Text segment:
------------
It’s even remained strong through a bankruptcy proceeding earlier this year that threatened the company and its 165 local employees.

Investors from Oklahoma City purchased the company in May for $12.7 million, a move that lifted Dippin’ Dots out of bankruptcy and away from years of struggling to make it month to month.

The charming, exotic brand was what saved the company, said Scott Fischer, the man who lead the investor group and who is Dippin’ Dots LLC president.

“That was one of the things that attracted us to Dippin’ Dots, the extreme value in the brand equity,” Fischer said from a chair beside Jones. “The generational love of the brand. It was probably the brand that was the life vest for the company.”

A confluence of factors over the years led to Dippin’ Dots filing for Chapter 11 bankruptcy in November 2011.

The company spent more than $10 million over a decade in litigation with Frosty Bites and Dallas-based Mini Melts over the Dippin’ Dots patent, only to lose it in 2003. Jones hadn’t supplied all the necessary information originally for the patent, according to a judge.

As the company grew, so did headaches surrounding its franchising model and inconsistencies among franchisees in marketing and location displays. Jones took over more control of the company in February 2009 as the Great Recession hit in earnest.

Fuel and raw materials expenses rose in 2007, the year of the company’s first loss. Fuel and shipping costs continued to rise through 2008 and 2009, and layoffs hit the plant on Charter Oak Drive. A merger with an undisclosed firm didn’t pan out, and Jones’ strategy of simplifying franchise practices and pricing structures didn’t stave off a messy situation with the company’s largest creditor — Regions Bank — in November 2011.

Dippin’ Dots filed for federal bankruptcy protection Nov. 3, 2011, to avoid foreclosure on more than $11 million in loans. The Alabama-based bank asked a judge to appoint a third-party trustee to replace Jones.

Jones stepped down in March, which put him in a position to return to the company when Fischer wanted him there to re-energize the brand.

“When coming out of bankruptcy you start clean,” Fischer said. “Going forward we’re looking at realigning our focus and resources on the company’s core business.”

The leadership plan

The new Dippin Dots’ LLC announced its presence and intentions just three months after its creation with a bevy of new executives.

Its board of managers named Steve Heisner vice president of administration and human resources, Stan Jones as vice president of operations and Michael Milner was named vice president of finance. Michael Barrette remained at his post as Dippin’ Dots vice president of sales and marketing, his position since 2007.

This fall, the company named Mark Liebel as vice president of business development and new ventures, a position designed to increase the availability of the innovative ice cream nationwide.

Liebel brings more than 30 years of franchising experience, both as franchisee and franchisor. He spent more than 10 years as a Wendy’s franchisee and, at the age of 27, became Wendy’s youngest officer and vice president. Liebel also has served as director of operations for Tasti D-Lite, a frozen dessert concept based in New York City. Liebel also was responsible for business operations for I Can’t Believe It’s Yogurt Inc. and managed the largest Pizza Hut franchise in the U.S.

Liebel is tasked with identifying and developing promising distribution channels that complement the existing Dippin’ Dots distribution model, which focuses on franchises and entertainment venues.
------------
Dataset rows:

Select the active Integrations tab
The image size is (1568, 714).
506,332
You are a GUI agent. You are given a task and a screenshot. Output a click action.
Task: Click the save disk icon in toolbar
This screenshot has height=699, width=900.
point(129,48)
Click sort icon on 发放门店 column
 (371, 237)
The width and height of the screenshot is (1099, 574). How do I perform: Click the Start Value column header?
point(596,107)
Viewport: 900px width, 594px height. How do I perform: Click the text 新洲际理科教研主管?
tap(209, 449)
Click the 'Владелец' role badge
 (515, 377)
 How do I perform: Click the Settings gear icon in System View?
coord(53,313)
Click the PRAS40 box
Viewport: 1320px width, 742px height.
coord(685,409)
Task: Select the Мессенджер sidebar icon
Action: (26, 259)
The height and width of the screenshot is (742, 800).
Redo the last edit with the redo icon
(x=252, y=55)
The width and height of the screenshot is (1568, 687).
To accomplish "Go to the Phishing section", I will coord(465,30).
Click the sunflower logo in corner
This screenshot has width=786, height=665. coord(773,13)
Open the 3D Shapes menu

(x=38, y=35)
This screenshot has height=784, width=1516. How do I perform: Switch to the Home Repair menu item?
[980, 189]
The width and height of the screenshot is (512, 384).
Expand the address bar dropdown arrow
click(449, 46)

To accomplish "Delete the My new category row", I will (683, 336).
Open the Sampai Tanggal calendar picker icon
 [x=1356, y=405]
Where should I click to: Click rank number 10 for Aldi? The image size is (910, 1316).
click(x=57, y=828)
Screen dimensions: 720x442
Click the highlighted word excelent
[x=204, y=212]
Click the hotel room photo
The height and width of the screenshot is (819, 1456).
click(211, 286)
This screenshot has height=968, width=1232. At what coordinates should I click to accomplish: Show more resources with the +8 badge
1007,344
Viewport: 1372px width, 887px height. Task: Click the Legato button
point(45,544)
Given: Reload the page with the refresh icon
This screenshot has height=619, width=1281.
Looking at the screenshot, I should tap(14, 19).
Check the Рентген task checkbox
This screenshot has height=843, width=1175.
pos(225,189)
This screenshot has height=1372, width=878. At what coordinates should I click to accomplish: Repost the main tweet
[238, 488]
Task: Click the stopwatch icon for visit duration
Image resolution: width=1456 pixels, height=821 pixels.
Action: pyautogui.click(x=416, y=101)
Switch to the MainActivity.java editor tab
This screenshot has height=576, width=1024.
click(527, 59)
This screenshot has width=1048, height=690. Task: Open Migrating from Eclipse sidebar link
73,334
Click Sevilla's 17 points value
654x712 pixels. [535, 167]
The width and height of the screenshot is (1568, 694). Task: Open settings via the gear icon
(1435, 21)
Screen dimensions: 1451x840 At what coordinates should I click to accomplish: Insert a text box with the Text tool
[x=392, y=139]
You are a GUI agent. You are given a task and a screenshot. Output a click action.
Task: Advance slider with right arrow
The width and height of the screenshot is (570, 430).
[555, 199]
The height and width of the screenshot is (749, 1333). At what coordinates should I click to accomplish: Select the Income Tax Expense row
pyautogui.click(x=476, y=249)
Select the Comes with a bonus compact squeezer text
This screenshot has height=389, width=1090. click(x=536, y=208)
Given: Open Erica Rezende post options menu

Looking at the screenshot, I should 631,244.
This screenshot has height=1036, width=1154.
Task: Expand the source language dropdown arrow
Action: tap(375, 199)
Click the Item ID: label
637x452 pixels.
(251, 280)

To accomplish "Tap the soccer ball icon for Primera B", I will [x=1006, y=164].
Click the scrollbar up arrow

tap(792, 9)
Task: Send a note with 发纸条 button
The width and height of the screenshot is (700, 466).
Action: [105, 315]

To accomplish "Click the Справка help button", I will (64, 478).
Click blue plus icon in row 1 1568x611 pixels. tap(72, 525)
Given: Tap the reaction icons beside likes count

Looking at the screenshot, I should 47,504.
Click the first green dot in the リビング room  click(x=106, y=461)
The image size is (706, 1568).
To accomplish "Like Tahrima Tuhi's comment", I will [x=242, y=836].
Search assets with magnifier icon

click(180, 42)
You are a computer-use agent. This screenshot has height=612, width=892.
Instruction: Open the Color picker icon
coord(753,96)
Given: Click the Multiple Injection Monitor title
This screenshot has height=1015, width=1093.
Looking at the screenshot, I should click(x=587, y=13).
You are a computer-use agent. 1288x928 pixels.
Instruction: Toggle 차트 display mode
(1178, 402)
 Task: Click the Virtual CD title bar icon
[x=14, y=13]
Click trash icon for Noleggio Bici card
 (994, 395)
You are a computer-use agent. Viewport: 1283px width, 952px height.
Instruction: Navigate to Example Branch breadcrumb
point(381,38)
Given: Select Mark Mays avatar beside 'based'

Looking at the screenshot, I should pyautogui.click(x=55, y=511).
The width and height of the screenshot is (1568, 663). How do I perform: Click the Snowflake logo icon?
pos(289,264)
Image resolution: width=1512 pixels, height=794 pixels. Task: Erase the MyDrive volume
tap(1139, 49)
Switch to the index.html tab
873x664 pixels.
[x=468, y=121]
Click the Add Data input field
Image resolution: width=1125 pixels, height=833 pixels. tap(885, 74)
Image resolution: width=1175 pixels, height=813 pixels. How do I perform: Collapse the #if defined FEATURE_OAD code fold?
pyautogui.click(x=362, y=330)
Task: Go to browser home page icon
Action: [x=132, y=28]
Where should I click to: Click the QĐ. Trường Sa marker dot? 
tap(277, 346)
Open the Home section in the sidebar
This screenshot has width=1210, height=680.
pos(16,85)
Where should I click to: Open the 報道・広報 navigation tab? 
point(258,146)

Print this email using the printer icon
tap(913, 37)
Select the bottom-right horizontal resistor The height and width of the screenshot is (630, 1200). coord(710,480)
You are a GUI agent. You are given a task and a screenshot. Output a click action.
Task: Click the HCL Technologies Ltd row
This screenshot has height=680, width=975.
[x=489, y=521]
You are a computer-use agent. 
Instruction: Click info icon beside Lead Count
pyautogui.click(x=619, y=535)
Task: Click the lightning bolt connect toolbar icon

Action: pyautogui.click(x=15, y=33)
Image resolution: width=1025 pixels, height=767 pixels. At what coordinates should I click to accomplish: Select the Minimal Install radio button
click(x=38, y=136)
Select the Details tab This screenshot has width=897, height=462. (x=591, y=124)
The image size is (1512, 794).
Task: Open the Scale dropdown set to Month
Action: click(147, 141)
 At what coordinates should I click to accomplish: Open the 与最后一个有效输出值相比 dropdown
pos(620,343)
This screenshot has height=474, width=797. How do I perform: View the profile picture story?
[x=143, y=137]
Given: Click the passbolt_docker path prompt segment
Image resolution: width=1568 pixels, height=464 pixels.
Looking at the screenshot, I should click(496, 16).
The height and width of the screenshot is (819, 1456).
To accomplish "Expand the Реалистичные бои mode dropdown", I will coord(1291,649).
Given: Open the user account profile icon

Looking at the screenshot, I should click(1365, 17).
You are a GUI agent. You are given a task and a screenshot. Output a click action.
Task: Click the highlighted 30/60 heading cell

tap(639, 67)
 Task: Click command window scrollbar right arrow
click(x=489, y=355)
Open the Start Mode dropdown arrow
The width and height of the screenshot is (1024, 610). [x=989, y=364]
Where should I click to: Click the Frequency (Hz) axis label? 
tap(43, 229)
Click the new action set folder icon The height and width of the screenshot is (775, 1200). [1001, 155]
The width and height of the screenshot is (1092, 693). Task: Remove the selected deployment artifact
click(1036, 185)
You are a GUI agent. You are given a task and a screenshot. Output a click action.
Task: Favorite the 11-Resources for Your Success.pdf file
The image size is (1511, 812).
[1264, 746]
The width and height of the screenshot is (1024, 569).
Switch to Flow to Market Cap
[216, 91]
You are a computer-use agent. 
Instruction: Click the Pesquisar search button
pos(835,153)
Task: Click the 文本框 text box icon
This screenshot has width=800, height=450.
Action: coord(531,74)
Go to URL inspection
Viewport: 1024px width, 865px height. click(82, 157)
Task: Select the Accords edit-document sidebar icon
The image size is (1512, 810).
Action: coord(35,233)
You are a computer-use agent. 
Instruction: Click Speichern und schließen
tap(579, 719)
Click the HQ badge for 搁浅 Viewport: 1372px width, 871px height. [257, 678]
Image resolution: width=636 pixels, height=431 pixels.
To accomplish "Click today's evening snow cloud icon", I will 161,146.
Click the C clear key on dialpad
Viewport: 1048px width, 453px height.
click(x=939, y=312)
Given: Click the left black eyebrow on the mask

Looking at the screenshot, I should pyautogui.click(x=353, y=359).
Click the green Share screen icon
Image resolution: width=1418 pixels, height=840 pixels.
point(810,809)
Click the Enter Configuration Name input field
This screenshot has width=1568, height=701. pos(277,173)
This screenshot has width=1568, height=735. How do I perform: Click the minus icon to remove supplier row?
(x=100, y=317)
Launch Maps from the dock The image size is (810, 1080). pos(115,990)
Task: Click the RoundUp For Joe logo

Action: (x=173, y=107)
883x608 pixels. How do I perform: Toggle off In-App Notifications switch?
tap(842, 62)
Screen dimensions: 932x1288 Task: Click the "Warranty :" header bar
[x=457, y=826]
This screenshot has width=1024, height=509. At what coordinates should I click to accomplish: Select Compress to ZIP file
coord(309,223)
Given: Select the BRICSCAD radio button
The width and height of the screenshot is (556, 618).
------------
Task requirements:
- A) Rewrite everything in the Dippin' Dots article from "The charming, exotic" down to "bankruptcy in November 2011.", with "lifeline" in place of "life vest".
- B) In the Dippin' Dots article, how much did the investors from Oklahoma City pay for the company?

Solved problems:
- A)
The charming, exotic brand was what saved the company, said Scott Fischer, the man who lead the investor group and who is Dippin’ Dots LLC president.

“That was one of the things that attracted us to Dippin’ Dots, the extreme value in the brand equity,” Fischer said from a chair beside Jones. “The generational love of the brand. It was probably the brand that was the lifeline for the company.”

A confluence of factors over the years led to Dippin’ Dots filing for Chapter 11 bankruptcy in November 2011.

- B) $12.7 million.